500.5
Helping Relation: Between Pride and Shame. Buying Food for a Hungry Person in Poland: A Case of an Internet Discussion

Wednesday, 13 July 2016
Location: Hörsaal 4C KS (Neues Institutsgebäude (NIG))
Distributed Paper
Tatiana KANASZ, The Maria Grzegorzewska University; NIP: 525-00-05-840, Poland
The present case study examines feelings and perceptions of people who occasionally buy food for a needy person in Poland. It is based on 500 selected Facebook comments. The aim of this study is to reveal typical emotional reactions towards helping a hungry person. The theoretical framework of the study is built on the sociology of emotions, namely Arlie Russel Hochschild’s concept of the emotion management and feeling rules, and Candance Clark’s concept of sympathy margin.

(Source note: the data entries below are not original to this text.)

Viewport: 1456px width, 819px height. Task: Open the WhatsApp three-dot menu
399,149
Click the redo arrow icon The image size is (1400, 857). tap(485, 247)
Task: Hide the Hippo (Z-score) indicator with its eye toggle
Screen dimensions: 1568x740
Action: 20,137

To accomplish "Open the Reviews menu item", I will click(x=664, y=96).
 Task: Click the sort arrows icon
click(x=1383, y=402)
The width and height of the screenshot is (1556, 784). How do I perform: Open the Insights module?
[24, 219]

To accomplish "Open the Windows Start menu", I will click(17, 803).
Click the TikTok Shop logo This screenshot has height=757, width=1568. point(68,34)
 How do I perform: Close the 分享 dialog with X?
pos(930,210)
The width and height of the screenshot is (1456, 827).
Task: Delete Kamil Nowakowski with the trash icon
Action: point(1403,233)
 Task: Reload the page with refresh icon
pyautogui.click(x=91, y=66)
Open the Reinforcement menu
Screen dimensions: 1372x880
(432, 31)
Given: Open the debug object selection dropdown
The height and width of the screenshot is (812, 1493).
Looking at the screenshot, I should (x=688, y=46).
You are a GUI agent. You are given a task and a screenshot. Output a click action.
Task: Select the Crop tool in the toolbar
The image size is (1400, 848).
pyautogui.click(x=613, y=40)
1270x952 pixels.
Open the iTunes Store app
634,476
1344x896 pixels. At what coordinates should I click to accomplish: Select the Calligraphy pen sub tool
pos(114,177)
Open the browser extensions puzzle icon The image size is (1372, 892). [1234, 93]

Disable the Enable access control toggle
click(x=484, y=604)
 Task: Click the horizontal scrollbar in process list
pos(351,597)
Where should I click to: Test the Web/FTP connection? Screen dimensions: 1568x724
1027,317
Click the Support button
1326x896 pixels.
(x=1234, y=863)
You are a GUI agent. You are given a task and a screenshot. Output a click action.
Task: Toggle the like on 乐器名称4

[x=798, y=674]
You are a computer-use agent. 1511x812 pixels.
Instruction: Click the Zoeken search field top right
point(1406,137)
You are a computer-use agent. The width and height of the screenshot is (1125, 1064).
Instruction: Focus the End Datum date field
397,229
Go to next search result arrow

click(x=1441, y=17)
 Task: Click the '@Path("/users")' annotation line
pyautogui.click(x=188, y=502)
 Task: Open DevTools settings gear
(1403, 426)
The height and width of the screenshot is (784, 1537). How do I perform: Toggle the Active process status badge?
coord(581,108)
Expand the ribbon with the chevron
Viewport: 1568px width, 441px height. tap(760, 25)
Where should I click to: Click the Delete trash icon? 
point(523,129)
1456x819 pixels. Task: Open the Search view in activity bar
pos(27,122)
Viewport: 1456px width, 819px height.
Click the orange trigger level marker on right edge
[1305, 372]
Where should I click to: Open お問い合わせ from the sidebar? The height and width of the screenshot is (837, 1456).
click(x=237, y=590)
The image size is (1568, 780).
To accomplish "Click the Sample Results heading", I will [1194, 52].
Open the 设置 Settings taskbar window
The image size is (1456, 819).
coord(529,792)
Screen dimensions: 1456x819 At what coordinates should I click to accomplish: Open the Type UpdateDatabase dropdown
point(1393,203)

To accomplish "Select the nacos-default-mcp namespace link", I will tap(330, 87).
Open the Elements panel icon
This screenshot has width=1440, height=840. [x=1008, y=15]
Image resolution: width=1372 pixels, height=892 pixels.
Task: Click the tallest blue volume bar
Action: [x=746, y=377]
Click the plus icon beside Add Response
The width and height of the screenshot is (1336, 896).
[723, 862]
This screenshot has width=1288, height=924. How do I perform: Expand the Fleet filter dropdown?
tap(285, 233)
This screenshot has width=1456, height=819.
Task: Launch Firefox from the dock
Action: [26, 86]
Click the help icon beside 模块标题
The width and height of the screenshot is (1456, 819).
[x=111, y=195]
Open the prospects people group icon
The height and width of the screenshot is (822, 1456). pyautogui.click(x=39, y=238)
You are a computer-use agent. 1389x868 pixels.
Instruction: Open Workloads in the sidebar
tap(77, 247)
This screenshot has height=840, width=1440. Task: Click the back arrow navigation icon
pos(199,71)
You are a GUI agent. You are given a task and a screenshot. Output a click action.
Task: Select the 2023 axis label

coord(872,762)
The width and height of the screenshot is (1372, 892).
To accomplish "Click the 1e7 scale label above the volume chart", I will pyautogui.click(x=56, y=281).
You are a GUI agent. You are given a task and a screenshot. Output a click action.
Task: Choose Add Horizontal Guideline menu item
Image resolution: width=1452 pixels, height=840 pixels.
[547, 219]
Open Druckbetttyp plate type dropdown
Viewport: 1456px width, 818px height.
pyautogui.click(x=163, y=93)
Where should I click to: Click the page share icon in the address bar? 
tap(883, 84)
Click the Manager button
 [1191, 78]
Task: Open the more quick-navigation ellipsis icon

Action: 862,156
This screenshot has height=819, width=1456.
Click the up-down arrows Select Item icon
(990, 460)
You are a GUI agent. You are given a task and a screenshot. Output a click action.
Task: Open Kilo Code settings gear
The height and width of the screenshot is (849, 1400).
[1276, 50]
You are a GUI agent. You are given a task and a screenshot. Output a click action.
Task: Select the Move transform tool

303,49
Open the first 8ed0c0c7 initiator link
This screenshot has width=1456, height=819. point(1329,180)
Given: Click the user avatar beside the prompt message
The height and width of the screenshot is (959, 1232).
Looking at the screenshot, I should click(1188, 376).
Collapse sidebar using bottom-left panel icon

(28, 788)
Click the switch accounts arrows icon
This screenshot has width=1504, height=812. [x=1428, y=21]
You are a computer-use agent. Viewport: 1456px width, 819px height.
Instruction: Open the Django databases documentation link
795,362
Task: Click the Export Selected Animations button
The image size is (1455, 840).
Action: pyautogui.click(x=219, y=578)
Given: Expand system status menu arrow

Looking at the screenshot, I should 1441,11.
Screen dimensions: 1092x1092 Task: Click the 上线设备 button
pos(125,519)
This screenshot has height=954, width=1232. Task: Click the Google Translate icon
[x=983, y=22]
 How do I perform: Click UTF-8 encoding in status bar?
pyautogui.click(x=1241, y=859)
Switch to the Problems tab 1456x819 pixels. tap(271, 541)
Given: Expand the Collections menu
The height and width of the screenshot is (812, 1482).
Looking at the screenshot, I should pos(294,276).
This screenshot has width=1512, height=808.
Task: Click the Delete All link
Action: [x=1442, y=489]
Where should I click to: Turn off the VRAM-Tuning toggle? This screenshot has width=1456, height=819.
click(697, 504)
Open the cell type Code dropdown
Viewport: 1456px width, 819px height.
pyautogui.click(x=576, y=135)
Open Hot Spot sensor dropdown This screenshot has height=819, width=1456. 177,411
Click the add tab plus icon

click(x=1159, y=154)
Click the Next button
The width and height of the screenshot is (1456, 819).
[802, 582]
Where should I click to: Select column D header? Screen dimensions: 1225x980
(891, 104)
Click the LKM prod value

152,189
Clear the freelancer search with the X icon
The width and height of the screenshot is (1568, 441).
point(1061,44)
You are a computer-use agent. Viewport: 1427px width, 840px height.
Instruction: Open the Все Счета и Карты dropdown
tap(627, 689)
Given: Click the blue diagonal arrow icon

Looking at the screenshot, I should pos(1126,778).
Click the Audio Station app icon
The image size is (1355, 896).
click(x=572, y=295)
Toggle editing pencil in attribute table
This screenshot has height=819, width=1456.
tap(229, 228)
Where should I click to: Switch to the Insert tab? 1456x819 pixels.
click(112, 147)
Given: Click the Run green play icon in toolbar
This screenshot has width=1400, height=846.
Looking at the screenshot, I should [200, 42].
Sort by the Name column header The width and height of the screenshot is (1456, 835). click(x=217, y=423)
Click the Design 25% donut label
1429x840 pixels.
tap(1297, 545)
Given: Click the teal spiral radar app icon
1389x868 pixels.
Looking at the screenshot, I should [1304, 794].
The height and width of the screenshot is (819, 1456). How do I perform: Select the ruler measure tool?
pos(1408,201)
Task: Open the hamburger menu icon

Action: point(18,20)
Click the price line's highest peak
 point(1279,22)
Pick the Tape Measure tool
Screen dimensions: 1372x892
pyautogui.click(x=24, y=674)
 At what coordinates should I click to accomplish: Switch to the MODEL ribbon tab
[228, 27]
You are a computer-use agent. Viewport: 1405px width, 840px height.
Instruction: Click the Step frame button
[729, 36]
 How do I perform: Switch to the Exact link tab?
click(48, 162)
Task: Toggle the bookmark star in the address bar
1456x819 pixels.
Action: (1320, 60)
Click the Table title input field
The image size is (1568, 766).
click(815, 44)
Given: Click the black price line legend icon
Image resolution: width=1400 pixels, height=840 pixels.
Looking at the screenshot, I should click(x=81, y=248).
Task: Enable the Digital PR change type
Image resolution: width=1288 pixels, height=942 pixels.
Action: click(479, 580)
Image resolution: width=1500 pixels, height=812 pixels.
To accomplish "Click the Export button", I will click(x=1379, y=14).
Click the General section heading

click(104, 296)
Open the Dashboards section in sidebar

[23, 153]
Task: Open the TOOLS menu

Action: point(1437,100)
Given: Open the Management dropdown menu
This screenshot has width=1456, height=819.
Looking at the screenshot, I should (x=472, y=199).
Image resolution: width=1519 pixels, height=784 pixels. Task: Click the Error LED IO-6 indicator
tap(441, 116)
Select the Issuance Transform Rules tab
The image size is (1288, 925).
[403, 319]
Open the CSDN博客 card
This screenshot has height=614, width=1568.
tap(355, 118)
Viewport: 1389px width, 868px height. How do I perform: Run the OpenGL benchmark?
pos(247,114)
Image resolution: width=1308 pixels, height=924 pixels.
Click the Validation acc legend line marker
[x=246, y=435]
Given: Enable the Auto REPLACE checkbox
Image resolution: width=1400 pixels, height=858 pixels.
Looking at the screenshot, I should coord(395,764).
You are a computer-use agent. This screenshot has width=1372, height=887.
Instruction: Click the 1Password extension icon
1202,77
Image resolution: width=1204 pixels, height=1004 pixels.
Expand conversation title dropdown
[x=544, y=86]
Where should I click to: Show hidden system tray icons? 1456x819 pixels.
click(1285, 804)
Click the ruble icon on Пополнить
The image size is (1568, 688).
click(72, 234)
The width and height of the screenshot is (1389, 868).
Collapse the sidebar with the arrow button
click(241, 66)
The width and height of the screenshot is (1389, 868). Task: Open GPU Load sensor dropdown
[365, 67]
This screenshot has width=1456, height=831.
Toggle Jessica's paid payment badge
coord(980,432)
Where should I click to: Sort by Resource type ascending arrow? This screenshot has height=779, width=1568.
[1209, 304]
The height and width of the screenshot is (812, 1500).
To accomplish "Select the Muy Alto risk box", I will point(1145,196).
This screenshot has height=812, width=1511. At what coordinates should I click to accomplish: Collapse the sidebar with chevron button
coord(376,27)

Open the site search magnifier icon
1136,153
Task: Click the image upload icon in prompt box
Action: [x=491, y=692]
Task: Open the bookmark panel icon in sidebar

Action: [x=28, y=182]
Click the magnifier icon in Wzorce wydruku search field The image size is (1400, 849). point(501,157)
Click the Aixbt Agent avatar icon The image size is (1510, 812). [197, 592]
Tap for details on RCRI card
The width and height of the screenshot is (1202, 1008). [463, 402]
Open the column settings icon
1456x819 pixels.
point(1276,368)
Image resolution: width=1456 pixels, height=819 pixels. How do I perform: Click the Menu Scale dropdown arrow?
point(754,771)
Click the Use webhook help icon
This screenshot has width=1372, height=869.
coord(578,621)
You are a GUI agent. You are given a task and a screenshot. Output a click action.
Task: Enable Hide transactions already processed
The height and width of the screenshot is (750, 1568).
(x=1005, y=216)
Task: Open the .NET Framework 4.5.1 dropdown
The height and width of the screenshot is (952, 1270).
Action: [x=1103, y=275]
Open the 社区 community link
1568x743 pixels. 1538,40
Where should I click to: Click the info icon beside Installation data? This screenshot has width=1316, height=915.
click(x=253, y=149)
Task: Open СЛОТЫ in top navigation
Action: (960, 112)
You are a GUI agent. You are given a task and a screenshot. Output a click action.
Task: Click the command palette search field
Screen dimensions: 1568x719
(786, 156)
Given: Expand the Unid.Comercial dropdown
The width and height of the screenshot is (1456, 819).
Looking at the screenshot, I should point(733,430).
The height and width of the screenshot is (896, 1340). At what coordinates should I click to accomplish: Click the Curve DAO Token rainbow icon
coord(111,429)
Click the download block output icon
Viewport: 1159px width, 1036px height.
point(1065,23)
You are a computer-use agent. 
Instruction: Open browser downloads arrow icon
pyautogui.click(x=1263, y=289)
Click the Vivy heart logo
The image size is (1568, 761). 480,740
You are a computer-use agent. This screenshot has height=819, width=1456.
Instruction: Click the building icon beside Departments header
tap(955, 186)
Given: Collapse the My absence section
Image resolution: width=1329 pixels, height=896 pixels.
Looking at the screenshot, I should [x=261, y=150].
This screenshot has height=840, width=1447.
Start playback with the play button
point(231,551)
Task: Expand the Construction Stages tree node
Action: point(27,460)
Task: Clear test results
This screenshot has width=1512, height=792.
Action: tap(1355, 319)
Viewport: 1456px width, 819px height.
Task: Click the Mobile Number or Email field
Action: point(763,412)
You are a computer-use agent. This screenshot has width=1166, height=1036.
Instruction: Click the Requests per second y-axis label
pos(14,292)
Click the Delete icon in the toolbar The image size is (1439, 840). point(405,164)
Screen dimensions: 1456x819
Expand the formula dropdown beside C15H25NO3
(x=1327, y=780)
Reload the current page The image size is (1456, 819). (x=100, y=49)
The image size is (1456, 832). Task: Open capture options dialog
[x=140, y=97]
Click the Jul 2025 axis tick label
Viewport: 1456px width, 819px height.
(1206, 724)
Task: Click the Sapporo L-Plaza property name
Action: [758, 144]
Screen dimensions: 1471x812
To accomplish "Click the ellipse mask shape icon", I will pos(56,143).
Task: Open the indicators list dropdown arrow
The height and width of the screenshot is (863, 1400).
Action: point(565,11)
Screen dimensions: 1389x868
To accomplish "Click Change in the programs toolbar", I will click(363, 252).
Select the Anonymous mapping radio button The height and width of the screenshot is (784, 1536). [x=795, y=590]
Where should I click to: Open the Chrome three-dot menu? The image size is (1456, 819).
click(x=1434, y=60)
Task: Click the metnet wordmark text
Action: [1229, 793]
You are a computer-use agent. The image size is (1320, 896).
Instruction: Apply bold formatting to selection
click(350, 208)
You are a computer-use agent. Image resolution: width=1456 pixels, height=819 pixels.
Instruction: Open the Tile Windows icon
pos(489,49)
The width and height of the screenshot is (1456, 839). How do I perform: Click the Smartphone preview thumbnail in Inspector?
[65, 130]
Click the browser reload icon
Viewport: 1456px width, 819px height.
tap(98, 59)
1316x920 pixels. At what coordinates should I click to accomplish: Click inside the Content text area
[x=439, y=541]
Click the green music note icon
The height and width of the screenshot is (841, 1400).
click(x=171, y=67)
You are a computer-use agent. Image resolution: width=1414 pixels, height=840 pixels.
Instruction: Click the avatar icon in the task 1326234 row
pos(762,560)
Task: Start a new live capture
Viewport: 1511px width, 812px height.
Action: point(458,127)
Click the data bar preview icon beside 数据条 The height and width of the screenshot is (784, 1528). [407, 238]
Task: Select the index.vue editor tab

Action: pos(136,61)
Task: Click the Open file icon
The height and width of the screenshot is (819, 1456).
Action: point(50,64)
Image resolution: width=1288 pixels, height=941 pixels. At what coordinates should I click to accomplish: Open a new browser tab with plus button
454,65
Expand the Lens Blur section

This is an interesting case because it attracted a lot of people (including the media) in a short period of time opening a discussion on the moral condition of Polish society. When Tomasz Motylinski (who is an IT worker, rather unknown for the public) published a private Facebook post about his experience of buying food for a poor man on July, 2014, 170 thousand Facebook users liked his post, and 1.5 million people visited his Facebook page.

Asking someone to buy something to eat creates an interaction order with various emotions and unequal power relations. On one hand, people providing aid feel proud due to their sympathy (becoming a sympathy donor toward a poor), on the other hand, they feel a sorrow (sad and disappointed) that their help is just momentary, they are not improving a status of a needy person. Samaritanian way of conduct towards a hungry poor person arises two basic emotions in the observers: some feel compassion, others are hostile and they stigmatize both a poor person and his or her virtue. Yet, the receiver of aid stays silent in the media discussions.